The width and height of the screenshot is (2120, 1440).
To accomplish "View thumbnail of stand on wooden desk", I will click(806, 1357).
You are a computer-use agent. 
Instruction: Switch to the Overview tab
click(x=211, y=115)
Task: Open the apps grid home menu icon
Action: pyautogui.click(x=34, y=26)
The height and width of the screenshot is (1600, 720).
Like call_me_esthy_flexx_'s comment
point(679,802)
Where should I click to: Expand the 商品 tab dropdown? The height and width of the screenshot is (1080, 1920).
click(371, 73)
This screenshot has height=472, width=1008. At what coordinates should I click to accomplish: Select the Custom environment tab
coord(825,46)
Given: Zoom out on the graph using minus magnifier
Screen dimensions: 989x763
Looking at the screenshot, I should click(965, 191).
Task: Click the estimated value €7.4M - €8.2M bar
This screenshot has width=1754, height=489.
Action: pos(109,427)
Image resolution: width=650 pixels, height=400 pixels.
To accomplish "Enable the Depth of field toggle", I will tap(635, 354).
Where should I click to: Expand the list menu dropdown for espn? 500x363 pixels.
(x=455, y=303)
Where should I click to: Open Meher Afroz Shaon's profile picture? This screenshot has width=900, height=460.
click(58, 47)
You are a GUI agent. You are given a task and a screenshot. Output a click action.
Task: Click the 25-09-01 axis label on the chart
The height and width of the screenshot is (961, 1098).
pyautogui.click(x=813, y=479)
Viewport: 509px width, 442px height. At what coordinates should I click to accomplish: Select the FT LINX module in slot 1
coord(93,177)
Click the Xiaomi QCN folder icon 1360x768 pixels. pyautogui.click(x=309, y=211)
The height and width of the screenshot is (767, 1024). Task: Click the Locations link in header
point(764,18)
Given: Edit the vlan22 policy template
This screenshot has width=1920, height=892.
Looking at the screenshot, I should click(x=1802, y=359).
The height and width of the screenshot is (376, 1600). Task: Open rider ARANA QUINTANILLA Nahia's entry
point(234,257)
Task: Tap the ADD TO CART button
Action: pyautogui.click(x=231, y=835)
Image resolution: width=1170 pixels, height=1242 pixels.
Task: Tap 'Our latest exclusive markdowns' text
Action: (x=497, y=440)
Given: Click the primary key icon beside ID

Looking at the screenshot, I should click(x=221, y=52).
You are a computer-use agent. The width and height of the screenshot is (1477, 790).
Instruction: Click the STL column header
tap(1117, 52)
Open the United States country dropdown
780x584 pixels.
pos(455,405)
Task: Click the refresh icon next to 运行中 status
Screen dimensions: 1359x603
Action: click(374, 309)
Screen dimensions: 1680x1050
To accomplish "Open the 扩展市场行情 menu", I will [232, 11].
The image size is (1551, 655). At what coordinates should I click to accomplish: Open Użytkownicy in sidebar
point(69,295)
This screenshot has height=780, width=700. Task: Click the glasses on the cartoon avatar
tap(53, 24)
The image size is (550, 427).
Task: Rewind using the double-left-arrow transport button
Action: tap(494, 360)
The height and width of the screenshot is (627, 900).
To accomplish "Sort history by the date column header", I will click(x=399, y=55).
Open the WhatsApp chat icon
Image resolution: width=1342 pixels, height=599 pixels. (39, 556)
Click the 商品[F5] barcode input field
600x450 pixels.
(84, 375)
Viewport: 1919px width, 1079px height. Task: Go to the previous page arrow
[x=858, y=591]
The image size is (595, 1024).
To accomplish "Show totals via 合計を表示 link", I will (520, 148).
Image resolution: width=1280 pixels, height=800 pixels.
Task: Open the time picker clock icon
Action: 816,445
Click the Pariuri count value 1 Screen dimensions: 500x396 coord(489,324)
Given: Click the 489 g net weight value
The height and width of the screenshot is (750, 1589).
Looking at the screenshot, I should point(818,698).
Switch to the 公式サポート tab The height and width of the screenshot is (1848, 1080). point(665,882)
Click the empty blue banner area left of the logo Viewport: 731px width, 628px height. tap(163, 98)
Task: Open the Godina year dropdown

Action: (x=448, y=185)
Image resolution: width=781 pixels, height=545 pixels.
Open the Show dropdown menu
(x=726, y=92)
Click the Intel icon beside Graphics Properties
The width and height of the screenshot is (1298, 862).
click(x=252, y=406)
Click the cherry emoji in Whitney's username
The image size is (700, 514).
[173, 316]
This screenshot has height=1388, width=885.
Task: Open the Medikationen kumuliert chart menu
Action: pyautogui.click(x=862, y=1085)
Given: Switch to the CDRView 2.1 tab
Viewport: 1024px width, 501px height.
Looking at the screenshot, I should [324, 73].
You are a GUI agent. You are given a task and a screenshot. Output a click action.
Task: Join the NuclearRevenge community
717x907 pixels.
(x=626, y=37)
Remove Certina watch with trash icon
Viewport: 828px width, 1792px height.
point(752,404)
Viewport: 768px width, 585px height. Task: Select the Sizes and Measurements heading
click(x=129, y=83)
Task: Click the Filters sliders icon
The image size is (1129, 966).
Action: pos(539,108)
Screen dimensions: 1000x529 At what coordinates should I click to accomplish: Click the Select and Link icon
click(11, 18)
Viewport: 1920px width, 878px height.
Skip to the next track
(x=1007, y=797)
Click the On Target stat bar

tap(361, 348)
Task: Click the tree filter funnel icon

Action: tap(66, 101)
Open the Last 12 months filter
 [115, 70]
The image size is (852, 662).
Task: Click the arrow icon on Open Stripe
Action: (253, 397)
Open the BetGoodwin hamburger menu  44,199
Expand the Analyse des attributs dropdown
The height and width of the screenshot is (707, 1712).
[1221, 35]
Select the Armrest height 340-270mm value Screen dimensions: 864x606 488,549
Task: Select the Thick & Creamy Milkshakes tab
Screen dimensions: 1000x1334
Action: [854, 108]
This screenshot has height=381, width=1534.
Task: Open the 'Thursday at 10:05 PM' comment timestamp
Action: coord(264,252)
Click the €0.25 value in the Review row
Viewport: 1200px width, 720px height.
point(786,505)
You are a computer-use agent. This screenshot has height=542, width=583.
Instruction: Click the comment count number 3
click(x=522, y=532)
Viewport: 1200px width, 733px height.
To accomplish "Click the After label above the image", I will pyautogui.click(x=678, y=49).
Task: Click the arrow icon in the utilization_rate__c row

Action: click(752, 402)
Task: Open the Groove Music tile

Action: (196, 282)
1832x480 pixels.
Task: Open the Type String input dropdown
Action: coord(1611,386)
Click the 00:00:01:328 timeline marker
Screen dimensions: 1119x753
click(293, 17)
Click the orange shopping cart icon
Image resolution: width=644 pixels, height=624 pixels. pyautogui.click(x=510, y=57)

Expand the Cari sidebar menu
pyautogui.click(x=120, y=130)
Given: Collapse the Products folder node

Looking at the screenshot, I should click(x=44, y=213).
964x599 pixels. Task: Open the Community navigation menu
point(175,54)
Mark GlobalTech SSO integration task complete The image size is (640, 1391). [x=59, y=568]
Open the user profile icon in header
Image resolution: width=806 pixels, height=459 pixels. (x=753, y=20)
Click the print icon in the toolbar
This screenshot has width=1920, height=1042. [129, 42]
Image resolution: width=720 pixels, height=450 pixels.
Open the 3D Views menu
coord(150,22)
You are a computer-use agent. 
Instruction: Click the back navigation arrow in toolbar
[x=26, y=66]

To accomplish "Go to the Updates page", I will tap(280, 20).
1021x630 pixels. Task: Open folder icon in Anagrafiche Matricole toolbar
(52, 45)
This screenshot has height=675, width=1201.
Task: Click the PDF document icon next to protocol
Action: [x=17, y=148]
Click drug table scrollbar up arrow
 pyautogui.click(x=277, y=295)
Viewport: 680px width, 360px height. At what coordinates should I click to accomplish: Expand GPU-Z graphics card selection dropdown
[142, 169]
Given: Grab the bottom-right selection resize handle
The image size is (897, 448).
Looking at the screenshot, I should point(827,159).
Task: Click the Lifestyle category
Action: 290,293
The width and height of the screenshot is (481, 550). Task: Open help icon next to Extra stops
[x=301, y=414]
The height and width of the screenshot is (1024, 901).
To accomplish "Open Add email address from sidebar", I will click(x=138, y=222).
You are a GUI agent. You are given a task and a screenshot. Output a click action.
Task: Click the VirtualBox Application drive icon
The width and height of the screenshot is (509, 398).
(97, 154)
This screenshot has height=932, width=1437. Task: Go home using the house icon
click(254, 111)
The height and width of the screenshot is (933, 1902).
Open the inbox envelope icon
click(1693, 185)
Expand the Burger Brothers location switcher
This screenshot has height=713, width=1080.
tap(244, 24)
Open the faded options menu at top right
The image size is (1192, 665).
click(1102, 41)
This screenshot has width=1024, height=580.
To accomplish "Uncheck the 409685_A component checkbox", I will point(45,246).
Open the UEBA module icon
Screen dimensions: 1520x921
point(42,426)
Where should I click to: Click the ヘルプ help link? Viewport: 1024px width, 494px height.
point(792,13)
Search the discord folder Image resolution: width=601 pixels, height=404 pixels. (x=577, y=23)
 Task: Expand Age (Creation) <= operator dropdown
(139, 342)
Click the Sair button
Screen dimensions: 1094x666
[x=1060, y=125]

####

Output exactly the line containing "Open the inbox envelope icon" together with every line after it, ending at the final line of the entries.

EXERCISE SOLUTION:
Open the inbox envelope icon
click(1693, 185)
Expand the Burger Brothers location switcher
This screenshot has height=713, width=1080.
tap(244, 24)
Open the faded options menu at top right
The image size is (1192, 665).
click(1102, 41)
This screenshot has width=1024, height=580.
To accomplish "Uncheck the 409685_A component checkbox", I will point(45,246).
Open the UEBA module icon
Screen dimensions: 1520x921
point(42,426)
Where should I click to: Click the ヘルプ help link? Viewport: 1024px width, 494px height.
point(792,13)
Search the discord folder Image resolution: width=601 pixels, height=404 pixels. (x=577, y=23)
 Task: Expand Age (Creation) <= operator dropdown
(139, 342)
Click the Sair button
Screen dimensions: 1094x666
[x=1060, y=125]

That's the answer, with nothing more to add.